# [What to work on]
Return only the line that contains "Click the Limit input field" and each line after it, through the last line of the data below, copied exactly.

[Stored items]
=== Section Start ===

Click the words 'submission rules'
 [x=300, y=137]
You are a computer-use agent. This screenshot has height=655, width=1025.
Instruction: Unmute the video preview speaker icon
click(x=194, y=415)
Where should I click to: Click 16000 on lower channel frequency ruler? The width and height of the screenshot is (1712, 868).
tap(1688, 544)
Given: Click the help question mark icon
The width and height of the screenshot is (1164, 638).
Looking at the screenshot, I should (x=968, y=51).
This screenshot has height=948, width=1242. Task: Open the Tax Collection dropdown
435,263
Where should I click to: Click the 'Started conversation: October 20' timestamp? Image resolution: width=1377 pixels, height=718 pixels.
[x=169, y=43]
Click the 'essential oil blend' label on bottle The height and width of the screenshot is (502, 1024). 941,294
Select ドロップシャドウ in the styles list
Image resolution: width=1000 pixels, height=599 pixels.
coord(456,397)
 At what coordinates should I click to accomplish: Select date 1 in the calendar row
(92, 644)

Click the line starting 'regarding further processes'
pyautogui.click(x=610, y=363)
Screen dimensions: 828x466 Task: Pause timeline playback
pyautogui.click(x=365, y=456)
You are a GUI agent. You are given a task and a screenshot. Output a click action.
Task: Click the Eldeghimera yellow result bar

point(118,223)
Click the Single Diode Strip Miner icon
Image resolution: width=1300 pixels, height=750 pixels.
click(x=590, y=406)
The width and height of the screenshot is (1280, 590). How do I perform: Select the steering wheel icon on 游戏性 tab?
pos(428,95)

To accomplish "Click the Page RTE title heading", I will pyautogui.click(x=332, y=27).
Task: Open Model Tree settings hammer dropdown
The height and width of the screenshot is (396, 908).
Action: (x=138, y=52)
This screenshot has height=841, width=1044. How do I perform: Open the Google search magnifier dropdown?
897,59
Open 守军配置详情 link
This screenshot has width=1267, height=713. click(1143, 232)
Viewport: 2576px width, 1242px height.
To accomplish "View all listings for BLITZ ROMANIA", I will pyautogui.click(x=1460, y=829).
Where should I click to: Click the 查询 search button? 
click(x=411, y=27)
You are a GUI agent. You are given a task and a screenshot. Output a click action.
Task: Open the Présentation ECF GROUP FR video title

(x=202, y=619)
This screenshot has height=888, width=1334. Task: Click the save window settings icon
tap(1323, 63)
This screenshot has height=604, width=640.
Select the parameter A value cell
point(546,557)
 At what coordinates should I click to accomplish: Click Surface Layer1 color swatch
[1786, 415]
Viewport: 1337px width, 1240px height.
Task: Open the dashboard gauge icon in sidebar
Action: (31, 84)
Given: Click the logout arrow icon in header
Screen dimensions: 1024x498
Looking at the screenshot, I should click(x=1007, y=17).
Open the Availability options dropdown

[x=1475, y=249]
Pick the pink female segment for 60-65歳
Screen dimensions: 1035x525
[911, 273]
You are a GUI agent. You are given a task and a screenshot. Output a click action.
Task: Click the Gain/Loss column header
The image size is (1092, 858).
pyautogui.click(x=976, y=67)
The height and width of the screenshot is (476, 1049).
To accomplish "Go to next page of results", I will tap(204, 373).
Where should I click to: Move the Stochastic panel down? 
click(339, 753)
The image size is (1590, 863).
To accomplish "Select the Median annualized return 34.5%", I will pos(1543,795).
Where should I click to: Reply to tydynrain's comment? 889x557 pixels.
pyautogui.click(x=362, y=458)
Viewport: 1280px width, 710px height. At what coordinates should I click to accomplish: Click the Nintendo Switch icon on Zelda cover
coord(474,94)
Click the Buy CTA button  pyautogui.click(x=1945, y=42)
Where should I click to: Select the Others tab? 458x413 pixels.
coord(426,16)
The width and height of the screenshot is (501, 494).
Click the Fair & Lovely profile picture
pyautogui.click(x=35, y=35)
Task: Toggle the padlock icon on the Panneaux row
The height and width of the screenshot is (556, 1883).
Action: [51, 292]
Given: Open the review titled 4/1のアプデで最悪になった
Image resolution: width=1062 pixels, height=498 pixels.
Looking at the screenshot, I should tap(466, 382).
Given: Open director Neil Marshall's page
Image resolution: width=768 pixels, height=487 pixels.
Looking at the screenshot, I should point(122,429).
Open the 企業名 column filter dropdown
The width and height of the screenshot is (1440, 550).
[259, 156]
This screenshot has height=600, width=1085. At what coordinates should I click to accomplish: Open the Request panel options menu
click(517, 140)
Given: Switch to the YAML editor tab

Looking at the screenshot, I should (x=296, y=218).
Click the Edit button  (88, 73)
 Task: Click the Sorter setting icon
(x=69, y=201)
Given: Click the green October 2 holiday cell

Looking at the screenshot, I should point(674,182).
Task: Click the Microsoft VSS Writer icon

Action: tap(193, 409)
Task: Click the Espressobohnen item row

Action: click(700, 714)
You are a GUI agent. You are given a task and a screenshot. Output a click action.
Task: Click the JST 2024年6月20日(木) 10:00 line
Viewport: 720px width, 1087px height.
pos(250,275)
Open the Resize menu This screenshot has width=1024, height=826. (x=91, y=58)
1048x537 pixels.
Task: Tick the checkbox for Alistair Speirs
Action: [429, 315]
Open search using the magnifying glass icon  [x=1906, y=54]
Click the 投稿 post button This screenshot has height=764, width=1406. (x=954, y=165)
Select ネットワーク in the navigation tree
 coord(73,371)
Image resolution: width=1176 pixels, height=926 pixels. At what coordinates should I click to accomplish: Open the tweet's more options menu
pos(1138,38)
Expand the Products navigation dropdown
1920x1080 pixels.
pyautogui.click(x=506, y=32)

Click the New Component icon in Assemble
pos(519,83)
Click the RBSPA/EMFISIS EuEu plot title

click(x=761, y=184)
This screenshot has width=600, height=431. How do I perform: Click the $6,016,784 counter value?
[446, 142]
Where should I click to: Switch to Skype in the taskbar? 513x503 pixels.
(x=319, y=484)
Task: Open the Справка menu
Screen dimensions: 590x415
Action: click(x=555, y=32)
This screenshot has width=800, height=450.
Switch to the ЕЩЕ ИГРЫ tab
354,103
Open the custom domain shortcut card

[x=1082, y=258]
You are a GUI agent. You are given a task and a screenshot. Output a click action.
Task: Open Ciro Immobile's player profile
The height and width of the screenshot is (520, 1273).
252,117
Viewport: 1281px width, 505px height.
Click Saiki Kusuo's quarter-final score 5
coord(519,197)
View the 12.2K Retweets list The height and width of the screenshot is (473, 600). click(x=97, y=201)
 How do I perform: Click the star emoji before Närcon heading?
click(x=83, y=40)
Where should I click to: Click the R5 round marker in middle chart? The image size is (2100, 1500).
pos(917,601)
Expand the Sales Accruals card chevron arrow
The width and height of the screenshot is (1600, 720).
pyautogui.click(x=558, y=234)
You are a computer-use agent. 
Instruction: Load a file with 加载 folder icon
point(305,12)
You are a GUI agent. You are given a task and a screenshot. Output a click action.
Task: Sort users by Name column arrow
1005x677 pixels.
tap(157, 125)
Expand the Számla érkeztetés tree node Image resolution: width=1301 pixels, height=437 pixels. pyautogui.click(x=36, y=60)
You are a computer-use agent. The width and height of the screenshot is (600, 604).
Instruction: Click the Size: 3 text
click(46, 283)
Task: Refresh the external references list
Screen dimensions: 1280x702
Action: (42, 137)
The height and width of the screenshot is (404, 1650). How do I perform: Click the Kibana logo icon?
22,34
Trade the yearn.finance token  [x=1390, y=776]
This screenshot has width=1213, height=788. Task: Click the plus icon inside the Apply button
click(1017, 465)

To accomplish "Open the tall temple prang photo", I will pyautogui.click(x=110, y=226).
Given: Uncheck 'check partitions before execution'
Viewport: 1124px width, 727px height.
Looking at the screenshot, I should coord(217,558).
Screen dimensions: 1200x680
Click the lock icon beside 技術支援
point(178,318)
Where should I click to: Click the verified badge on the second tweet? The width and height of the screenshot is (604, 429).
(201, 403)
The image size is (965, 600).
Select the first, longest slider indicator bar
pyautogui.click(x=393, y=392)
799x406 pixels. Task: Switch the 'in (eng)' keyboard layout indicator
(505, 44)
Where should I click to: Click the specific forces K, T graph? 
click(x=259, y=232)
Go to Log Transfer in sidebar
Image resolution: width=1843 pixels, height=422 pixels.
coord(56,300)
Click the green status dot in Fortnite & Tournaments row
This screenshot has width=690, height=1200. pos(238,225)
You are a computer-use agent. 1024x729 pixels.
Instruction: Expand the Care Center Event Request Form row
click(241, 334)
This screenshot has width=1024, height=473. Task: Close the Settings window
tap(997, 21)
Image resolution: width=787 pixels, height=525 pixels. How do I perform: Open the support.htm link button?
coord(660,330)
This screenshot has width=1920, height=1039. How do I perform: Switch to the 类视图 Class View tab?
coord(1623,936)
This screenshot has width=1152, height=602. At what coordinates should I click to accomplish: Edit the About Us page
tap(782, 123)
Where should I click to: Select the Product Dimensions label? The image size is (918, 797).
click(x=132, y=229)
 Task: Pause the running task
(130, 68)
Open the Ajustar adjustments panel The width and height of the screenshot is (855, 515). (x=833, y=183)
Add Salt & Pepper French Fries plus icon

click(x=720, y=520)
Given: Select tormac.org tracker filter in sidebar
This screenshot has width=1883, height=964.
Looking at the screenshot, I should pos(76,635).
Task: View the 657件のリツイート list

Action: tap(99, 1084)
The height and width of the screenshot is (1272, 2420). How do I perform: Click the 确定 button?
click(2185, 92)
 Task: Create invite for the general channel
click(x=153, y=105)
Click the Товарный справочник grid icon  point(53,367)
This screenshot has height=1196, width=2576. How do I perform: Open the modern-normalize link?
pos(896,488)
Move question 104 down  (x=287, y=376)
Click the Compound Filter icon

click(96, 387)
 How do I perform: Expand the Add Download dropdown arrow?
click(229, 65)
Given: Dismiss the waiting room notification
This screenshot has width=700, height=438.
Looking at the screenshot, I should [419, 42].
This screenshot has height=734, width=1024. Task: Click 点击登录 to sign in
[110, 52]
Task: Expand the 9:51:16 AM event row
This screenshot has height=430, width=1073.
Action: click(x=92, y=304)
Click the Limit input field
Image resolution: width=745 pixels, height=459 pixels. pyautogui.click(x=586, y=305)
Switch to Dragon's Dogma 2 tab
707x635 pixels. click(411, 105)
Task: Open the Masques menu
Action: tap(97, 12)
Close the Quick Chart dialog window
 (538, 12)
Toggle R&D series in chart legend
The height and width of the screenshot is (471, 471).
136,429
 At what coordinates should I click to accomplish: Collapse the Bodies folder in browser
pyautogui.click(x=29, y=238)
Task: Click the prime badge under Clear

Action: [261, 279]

=== Section End ===

# [Result]
Click the Limit input field
Image resolution: width=745 pixels, height=459 pixels. pyautogui.click(x=586, y=305)
Switch to Dragon's Dogma 2 tab
707x635 pixels. click(411, 105)
Task: Open the Masques menu
Action: tap(97, 12)
Close the Quick Chart dialog window
 (538, 12)
Toggle R&D series in chart legend
The height and width of the screenshot is (471, 471).
136,429
 At what coordinates should I click to accomplish: Collapse the Bodies folder in browser
pyautogui.click(x=29, y=238)
Task: Click the prime badge under Clear

Action: [261, 279]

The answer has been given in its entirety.